If nobody else is interested in that topic, perhaps I'll just have to do some brute force research of their internals, but that won't be too interesting, so I was hoping someone already familiar would give it a go.. :/
Anyway I recall changing out a few files on NT 4.0 to try to get the interface to shift, and only ended up breaking the OS. Perhaps it would be easier to get a DirectX installer and run it on NT 3.51, and continue to replace 3.51 files with 4.0 files until it ran happily, and then see if games will run (StarCraft in particular is my target)?
It's a shame that it's so much work to get an NT system to run on DOSBox, as compared to a 9x one, because then I could do some of this work on my little netbook-level-power slate, as DOSBox isn't as slow as a full VM on that hardware, and with DOSBox you can mount a folder, and use the real filesystem as your filesystem, meaning file replacement is simple as pie. That means it's relegated to desktop research, most likely, and the annoying manual replacement.. Although VHD mounting could make that easier.

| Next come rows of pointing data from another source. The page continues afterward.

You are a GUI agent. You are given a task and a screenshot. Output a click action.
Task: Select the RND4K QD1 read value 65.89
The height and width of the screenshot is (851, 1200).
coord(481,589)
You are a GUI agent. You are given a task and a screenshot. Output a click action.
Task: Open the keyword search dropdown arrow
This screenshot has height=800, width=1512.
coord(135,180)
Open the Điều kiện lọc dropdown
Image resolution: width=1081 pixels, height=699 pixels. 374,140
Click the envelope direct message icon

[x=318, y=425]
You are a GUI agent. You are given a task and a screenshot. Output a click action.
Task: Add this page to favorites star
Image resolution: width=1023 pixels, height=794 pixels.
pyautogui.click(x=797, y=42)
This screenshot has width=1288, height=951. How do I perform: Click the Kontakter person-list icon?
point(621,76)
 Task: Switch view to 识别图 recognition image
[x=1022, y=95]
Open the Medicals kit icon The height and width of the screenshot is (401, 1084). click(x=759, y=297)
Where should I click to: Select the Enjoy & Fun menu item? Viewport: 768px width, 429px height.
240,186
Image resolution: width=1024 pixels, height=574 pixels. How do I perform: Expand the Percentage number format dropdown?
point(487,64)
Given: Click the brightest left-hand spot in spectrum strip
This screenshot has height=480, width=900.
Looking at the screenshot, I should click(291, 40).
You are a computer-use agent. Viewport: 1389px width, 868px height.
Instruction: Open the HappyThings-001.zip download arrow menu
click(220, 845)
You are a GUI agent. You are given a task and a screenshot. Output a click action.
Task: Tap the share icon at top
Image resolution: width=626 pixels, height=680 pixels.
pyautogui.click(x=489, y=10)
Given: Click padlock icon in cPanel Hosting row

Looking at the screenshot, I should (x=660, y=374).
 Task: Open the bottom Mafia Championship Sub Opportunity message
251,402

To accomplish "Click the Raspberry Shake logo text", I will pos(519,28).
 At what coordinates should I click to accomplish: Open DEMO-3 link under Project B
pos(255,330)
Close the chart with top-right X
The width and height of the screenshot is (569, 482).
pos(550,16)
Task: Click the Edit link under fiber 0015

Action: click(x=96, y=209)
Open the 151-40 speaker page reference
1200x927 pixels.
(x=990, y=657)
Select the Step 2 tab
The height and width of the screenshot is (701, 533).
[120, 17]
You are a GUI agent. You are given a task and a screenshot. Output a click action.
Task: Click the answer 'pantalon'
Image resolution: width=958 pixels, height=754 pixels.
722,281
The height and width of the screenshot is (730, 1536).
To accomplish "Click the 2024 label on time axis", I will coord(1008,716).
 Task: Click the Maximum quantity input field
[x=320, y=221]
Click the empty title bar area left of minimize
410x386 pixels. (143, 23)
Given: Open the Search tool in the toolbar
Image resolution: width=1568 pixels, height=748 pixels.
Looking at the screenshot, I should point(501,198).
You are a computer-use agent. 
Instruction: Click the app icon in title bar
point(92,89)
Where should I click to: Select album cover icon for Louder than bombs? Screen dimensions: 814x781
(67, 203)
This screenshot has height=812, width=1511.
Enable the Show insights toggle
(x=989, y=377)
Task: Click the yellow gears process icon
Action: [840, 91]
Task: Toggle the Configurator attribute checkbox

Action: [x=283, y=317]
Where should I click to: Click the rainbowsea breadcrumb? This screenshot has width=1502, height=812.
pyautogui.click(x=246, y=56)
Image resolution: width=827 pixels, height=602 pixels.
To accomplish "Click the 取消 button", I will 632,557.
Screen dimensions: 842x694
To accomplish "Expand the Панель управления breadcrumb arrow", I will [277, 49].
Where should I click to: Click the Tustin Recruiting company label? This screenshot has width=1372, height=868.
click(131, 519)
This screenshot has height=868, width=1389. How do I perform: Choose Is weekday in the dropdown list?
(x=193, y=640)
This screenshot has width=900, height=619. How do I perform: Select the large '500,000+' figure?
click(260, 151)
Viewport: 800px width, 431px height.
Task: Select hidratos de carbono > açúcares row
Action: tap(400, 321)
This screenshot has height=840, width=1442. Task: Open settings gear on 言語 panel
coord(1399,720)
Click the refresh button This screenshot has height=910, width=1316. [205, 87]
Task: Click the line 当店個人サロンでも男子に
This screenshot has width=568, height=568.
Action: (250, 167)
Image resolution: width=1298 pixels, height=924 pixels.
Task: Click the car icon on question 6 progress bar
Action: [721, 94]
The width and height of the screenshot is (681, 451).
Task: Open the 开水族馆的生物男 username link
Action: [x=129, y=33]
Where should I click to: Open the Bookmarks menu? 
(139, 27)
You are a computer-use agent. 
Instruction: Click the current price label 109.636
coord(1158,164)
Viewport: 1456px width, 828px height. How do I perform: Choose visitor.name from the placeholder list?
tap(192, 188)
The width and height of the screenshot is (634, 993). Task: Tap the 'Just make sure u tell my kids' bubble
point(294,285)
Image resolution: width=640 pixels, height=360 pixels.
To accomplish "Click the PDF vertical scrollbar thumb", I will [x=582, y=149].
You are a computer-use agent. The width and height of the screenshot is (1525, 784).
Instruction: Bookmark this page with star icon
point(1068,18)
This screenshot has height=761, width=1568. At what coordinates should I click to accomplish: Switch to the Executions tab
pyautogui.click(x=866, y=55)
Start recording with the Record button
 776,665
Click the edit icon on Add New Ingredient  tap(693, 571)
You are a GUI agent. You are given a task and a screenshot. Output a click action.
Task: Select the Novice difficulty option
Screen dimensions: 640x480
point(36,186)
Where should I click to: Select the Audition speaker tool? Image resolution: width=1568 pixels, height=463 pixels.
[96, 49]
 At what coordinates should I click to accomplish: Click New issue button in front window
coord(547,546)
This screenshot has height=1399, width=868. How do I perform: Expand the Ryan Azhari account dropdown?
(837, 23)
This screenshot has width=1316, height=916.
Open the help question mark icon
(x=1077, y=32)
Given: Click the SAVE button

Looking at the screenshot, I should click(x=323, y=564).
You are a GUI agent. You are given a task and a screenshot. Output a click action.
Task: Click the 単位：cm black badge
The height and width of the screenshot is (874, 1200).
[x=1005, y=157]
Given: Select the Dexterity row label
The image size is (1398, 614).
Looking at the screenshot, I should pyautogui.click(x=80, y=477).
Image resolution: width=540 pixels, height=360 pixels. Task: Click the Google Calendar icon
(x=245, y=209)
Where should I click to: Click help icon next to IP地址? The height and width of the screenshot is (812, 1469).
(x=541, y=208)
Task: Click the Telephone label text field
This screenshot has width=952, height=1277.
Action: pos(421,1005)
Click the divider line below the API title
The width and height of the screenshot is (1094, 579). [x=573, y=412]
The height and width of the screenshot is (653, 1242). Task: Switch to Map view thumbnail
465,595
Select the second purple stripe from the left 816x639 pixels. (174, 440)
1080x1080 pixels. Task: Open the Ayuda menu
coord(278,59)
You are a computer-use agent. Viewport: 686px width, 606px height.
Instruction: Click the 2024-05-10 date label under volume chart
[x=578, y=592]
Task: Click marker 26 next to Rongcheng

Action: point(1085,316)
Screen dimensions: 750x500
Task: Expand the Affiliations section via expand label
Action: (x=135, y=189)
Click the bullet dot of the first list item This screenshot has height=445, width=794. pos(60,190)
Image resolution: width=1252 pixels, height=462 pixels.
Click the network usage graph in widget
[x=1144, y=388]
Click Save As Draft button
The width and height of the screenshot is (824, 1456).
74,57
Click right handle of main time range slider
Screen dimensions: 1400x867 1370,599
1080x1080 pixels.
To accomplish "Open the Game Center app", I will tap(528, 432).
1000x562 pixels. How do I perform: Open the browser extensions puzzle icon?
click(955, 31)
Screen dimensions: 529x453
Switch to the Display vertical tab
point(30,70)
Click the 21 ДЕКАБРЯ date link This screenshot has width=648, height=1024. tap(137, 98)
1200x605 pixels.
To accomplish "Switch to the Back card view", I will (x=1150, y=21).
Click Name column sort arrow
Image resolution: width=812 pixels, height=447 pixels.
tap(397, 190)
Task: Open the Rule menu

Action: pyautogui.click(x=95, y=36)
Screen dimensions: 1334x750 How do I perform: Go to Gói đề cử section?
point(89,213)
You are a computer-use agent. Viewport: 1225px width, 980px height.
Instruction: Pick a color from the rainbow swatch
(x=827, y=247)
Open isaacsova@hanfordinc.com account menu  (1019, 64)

On another note, I tried replacing the XP-32 NTFS.SYS with one from Win7-32. For the record of our minds and searchers everywhere, it does not work. It is detected as a corrupted file and thus isn't a drop-in replacement as I hoped. There's been too many changes. Will have to look into Longhorn incarnations, maybe there's one in there with some speed improvements that's still compatible (Longhorn is a treasure trove for XP modding).